Irish Christmas in America

Today’s Valentine’s Day. So let’s observe and celebrate the day with an Irish-themed story about … Christmas! — bk

Every year around the Christmas holiday, there’s a search for something beyond the overly-familiar carols and “Jingle Bells” that we’ve heard for years. Those who want something different – yet still grounded in tradition – might turn to Celtic music. The songs and stories of Ireland have a particular resonance at this time of year. And to help bring that tradition to stateside audiences, there’s Irish Christmas in America, a music and dance performance troupe featuring some of Ireland’s top talent in the traditional music idiom.

Now in its 12th year, the program – produced and hosted by celebrated Irish fiddler Oisín Mac Diarmada – travels to 20 American cities. The group also includes Sean Gavin (Uilleann pipes and flute), Samantha Harvey (dance and piano), Gráinne Hambly (concertina and Irish harp) and guitarist Patrick Doocey.

Séamus Begley is a featured performer. “He was one of my musical heroes grouping up,” says another group member, vocalist/flautist Niamh Farrell. Begley is “a remarkable singer and storyteller and accordion player from Kerry; it’s an absolute honor to be joining him onstage.”

Still in her twenties, Farrell has an impressive résumé of her own in Irish traditional music. From the northwest Ireland town of Sligo, Farrell is also a member of the popular group Project West, and she toured as part of David Gray‘s band. Though they’re all grounded in a common love of Irish music, the Irish Chrtmas musicians’ diversity is part of their strength.

“There’s a huge amount of rehearsal,” says Farrell. “But when we come together, we bounce ideas off of each other; we try new things, and no show is the same as another.” She points out that even though some of the group members hadn’t played with each other extensively before this tour, they’re familiar with each other’s work. “The Irish music scene is quite small,” she says. So once rehearsal began, “it fell into place very smoothly.”

Appalachian “old time” music has deep roots in the Scots-Irish tradition; the recent surge in popularity of Americana may account for the fact that Irish music sounds more familiar to American ears than it might have a few decades ago. The ease with which music is available to consumers via the internet plays a role in increasing Irish music’s popularity, too. “There’s a very distinctive sound within Irish music,” Farrell says. “especially within sean nós singing.” Sean nós singing is an unaccompanied style in which the vocalist modifies the melodic line each time it is sung. The exotic flavor of sean nós (literally, “old style”) gives it a feel more readily associated with Arabic music.

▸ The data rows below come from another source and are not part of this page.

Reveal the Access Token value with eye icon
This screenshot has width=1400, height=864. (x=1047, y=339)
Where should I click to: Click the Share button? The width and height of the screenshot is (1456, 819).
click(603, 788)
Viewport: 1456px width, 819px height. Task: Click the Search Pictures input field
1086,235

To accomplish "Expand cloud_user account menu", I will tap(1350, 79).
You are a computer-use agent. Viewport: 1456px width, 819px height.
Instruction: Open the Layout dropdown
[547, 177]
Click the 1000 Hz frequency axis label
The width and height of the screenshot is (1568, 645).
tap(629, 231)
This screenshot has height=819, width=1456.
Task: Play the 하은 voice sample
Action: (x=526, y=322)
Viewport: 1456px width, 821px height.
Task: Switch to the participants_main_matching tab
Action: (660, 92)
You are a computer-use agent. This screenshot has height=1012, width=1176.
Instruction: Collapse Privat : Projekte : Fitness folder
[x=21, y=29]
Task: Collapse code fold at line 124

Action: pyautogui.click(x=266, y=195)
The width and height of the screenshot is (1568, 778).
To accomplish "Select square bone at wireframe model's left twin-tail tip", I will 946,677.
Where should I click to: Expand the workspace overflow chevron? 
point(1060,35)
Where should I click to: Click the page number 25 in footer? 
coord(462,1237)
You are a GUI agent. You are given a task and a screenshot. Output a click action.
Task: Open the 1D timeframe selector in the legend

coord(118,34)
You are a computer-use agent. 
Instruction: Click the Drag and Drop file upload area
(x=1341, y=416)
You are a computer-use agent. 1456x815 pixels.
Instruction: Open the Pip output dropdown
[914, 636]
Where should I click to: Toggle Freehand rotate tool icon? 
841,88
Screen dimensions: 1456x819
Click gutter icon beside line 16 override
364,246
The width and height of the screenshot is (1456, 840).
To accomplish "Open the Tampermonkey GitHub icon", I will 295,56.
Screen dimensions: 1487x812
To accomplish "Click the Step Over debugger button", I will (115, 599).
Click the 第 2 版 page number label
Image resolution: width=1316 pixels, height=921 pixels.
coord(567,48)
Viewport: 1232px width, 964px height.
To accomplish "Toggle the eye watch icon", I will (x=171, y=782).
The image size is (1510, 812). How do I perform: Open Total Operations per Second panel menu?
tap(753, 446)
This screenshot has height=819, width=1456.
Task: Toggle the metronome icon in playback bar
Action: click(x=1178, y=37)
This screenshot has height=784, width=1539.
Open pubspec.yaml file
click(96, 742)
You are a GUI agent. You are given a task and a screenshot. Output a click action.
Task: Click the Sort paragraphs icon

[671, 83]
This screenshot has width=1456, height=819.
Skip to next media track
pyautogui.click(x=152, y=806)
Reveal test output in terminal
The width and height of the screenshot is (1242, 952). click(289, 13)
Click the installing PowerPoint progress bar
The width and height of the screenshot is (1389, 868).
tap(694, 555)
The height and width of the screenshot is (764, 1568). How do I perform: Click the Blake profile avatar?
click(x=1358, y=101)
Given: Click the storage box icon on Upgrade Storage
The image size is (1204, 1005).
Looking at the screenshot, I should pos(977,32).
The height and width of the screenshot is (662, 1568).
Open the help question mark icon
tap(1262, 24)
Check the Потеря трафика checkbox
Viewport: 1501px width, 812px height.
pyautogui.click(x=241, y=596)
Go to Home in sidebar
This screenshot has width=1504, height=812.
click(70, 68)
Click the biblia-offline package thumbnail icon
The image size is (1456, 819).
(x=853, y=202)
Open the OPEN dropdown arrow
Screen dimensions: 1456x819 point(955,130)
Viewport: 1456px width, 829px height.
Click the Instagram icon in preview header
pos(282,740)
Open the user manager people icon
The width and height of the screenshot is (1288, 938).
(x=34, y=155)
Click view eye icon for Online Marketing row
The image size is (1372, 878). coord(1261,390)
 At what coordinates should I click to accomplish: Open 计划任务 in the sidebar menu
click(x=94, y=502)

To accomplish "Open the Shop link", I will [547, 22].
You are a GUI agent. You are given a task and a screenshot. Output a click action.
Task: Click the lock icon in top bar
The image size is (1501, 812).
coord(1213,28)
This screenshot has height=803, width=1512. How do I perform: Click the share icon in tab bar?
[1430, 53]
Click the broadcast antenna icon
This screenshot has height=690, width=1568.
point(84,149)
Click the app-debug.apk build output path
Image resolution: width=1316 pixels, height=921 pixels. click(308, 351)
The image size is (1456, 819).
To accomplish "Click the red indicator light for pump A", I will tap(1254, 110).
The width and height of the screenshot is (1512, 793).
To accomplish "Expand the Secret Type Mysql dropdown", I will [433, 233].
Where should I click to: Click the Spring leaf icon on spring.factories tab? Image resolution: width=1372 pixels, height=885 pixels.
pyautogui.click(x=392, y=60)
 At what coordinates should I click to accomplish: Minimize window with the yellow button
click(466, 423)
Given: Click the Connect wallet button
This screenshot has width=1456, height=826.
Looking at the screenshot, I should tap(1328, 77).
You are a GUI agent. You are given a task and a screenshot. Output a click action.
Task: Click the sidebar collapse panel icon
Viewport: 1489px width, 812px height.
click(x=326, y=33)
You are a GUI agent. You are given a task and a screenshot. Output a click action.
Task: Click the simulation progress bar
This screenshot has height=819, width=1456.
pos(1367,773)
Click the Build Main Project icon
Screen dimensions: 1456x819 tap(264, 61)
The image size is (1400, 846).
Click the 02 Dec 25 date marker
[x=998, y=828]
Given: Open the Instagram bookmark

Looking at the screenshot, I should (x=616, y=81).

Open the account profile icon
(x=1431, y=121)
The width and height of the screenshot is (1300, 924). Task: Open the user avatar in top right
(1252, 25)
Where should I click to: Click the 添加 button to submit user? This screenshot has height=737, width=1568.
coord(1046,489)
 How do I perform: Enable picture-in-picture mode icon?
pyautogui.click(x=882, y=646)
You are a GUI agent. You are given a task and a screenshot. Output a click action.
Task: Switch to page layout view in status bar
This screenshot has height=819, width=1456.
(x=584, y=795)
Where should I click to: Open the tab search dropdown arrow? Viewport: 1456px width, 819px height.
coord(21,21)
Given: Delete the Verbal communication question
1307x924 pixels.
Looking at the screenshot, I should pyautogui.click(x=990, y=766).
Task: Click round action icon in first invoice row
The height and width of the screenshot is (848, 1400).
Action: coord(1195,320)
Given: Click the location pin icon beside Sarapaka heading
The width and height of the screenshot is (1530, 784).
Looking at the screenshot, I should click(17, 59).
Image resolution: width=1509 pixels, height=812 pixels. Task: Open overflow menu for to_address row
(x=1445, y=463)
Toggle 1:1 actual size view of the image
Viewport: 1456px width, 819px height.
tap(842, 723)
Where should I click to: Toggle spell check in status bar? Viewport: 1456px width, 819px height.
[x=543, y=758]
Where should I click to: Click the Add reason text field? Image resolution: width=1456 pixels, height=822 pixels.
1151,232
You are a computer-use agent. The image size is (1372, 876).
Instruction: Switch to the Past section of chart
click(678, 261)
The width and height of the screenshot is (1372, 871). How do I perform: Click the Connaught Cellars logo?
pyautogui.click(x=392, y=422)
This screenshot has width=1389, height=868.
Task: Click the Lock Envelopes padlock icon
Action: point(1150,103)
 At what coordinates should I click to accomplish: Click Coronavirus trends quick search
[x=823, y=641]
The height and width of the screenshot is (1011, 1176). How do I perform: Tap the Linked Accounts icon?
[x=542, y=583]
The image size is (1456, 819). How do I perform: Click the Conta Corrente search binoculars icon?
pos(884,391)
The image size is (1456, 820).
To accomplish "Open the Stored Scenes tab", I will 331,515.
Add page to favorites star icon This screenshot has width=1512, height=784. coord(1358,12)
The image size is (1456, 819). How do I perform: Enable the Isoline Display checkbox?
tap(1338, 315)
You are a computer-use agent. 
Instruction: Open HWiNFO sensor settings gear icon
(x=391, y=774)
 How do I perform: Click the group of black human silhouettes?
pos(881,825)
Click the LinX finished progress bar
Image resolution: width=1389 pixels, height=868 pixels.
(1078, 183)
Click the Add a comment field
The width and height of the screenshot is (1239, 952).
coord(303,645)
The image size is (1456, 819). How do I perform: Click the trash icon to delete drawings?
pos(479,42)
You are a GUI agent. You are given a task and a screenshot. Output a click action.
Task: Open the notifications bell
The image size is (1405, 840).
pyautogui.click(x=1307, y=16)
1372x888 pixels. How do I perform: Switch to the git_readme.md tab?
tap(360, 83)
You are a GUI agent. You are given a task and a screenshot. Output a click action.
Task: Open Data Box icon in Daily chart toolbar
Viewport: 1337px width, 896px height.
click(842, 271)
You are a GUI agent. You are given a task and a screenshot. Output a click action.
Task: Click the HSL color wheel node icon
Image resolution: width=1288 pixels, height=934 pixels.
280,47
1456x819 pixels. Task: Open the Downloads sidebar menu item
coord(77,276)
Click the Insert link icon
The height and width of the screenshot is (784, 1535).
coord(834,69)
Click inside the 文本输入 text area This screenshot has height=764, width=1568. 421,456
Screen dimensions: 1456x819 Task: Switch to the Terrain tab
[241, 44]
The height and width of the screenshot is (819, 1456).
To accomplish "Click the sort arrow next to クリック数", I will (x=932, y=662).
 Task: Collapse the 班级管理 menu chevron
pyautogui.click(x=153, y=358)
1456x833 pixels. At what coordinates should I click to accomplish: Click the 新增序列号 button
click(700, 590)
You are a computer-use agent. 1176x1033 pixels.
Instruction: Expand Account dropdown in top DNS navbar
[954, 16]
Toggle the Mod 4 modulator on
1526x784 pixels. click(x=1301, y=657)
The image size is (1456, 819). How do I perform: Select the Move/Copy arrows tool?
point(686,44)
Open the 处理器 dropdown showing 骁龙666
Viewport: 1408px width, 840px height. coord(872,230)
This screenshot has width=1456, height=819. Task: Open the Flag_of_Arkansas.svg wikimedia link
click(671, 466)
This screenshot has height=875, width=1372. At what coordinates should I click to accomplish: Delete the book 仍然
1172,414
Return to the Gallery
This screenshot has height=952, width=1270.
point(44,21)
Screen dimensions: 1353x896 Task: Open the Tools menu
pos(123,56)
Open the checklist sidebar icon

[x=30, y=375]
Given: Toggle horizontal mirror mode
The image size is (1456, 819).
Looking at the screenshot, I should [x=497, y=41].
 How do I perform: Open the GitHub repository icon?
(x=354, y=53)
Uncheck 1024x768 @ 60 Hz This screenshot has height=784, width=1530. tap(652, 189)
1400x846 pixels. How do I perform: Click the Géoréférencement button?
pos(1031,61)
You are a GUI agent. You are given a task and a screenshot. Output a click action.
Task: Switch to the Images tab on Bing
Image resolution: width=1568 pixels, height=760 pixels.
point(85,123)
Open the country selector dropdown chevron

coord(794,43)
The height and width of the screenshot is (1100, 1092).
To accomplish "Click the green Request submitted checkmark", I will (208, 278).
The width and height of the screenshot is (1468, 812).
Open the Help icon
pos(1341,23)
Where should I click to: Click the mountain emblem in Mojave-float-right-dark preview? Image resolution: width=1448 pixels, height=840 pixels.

Like any other style, Irish music has sometimes been updated for modern audiences. “There are still musicians and singers in Ireland who play to the chord the very traditional stuff you would have heard centuries ago,” Farrell says. “But there are a lot of new bands coming out that have integrated their music with other genres.” Project West is one of those. But Irish Christmas in America puts the emphasis squarely on those more traditional sounds. “I’ve been blessed to be exposed to lots of different types of music,” Farrell says, “but really my heart lies with the Irish tradition music. Sean nós music is really where I learned everything, and where I fell in love first with music.”

Even if one isn’t of Irish descent, many Americans can identify – through their own family histories – with the circumstances of immigration. And therein lies yet another fact of Irish music’s appeal for American audiences. “The songs depict what happened in Ireland over the centuries and the feelings about immigration,” Farrell says. “So many people emigrated over to America.

“I think we strike a chord for people,” she says. “It’s a big topic in Ireland, feeling far away from home and missing those who had emigrated. Once people left from Ireland, they never came home.”